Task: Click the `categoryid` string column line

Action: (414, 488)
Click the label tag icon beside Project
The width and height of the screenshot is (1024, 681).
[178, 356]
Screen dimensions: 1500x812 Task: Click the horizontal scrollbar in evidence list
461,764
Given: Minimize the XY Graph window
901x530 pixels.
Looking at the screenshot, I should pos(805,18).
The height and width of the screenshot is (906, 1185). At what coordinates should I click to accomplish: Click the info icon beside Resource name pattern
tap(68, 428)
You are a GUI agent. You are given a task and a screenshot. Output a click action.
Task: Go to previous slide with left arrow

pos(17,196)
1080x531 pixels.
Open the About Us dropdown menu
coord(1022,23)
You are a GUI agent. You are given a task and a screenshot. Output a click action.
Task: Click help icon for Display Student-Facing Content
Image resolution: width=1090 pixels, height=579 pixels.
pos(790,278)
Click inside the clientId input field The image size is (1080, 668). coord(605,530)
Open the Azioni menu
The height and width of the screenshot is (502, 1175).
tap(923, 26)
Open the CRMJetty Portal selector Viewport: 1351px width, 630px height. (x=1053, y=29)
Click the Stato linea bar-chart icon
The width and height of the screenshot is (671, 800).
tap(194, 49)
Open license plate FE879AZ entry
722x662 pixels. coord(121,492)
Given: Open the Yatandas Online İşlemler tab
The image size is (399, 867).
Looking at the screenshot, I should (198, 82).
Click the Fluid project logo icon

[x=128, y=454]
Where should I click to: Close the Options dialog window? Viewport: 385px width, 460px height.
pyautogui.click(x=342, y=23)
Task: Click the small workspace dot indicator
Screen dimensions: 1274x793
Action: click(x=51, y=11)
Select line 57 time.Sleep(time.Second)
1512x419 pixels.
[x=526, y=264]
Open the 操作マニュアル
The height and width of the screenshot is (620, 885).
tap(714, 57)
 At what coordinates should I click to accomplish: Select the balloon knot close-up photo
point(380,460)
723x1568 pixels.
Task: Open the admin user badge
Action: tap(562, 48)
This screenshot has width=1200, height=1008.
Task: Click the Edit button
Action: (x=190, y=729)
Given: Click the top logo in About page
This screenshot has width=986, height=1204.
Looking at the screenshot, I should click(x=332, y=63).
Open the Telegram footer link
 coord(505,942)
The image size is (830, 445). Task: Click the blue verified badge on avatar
=======
→ **The task**: Your task is to transcribe each record faithfully and in full.

→ **Response to this exercise**:
Task: Click the `categoryid` string column line

Action: (414, 488)
Click the label tag icon beside Project
The width and height of the screenshot is (1024, 681).
[178, 356]
Screen dimensions: 1500x812 Task: Click the horizontal scrollbar in evidence list
461,764
Given: Minimize the XY Graph window
901x530 pixels.
Looking at the screenshot, I should pos(805,18).
The height and width of the screenshot is (906, 1185). At what coordinates should I click to accomplish: Click the info icon beside Resource name pattern
tap(68, 428)
You are a GUI agent. You are given a task and a screenshot. Output a click action.
Task: Go to previous slide with left arrow

pos(17,196)
1080x531 pixels.
Open the About Us dropdown menu
coord(1022,23)
You are a GUI agent. You are given a task and a screenshot. Output a click action.
Task: Click help icon for Display Student-Facing Content
Image resolution: width=1090 pixels, height=579 pixels.
pos(790,278)
Click inside the clientId input field The image size is (1080, 668). coord(605,530)
Open the Azioni menu
The height and width of the screenshot is (502, 1175).
tap(923, 26)
Open the CRMJetty Portal selector Viewport: 1351px width, 630px height. (x=1053, y=29)
Click the Stato linea bar-chart icon
The width and height of the screenshot is (671, 800).
tap(194, 49)
Open license plate FE879AZ entry
722x662 pixels. coord(121,492)
Given: Open the Yatandas Online İşlemler tab
The image size is (399, 867).
Looking at the screenshot, I should (198, 82).
Click the Fluid project logo icon

[x=128, y=454]
Where should I click to: Close the Options dialog window? Viewport: 385px width, 460px height.
pyautogui.click(x=342, y=23)
Task: Click the small workspace dot indicator
Screen dimensions: 1274x793
Action: click(x=51, y=11)
Select line 57 time.Sleep(time.Second)
1512x419 pixels.
[x=526, y=264]
Open the 操作マニュアル
The height and width of the screenshot is (620, 885).
tap(714, 57)
 At what coordinates should I click to accomplish: Select the balloon knot close-up photo
point(380,460)
723x1568 pixels.
Task: Open the admin user badge
Action: tap(562, 48)
This screenshot has width=1200, height=1008.
Task: Click the Edit button
Action: (x=190, y=729)
Given: Click the top logo in About page
This screenshot has width=986, height=1204.
Looking at the screenshot, I should click(x=332, y=63).
Open the Telegram footer link
 coord(505,942)
The image size is (830, 445). Task: Click the blue verified badge on avatar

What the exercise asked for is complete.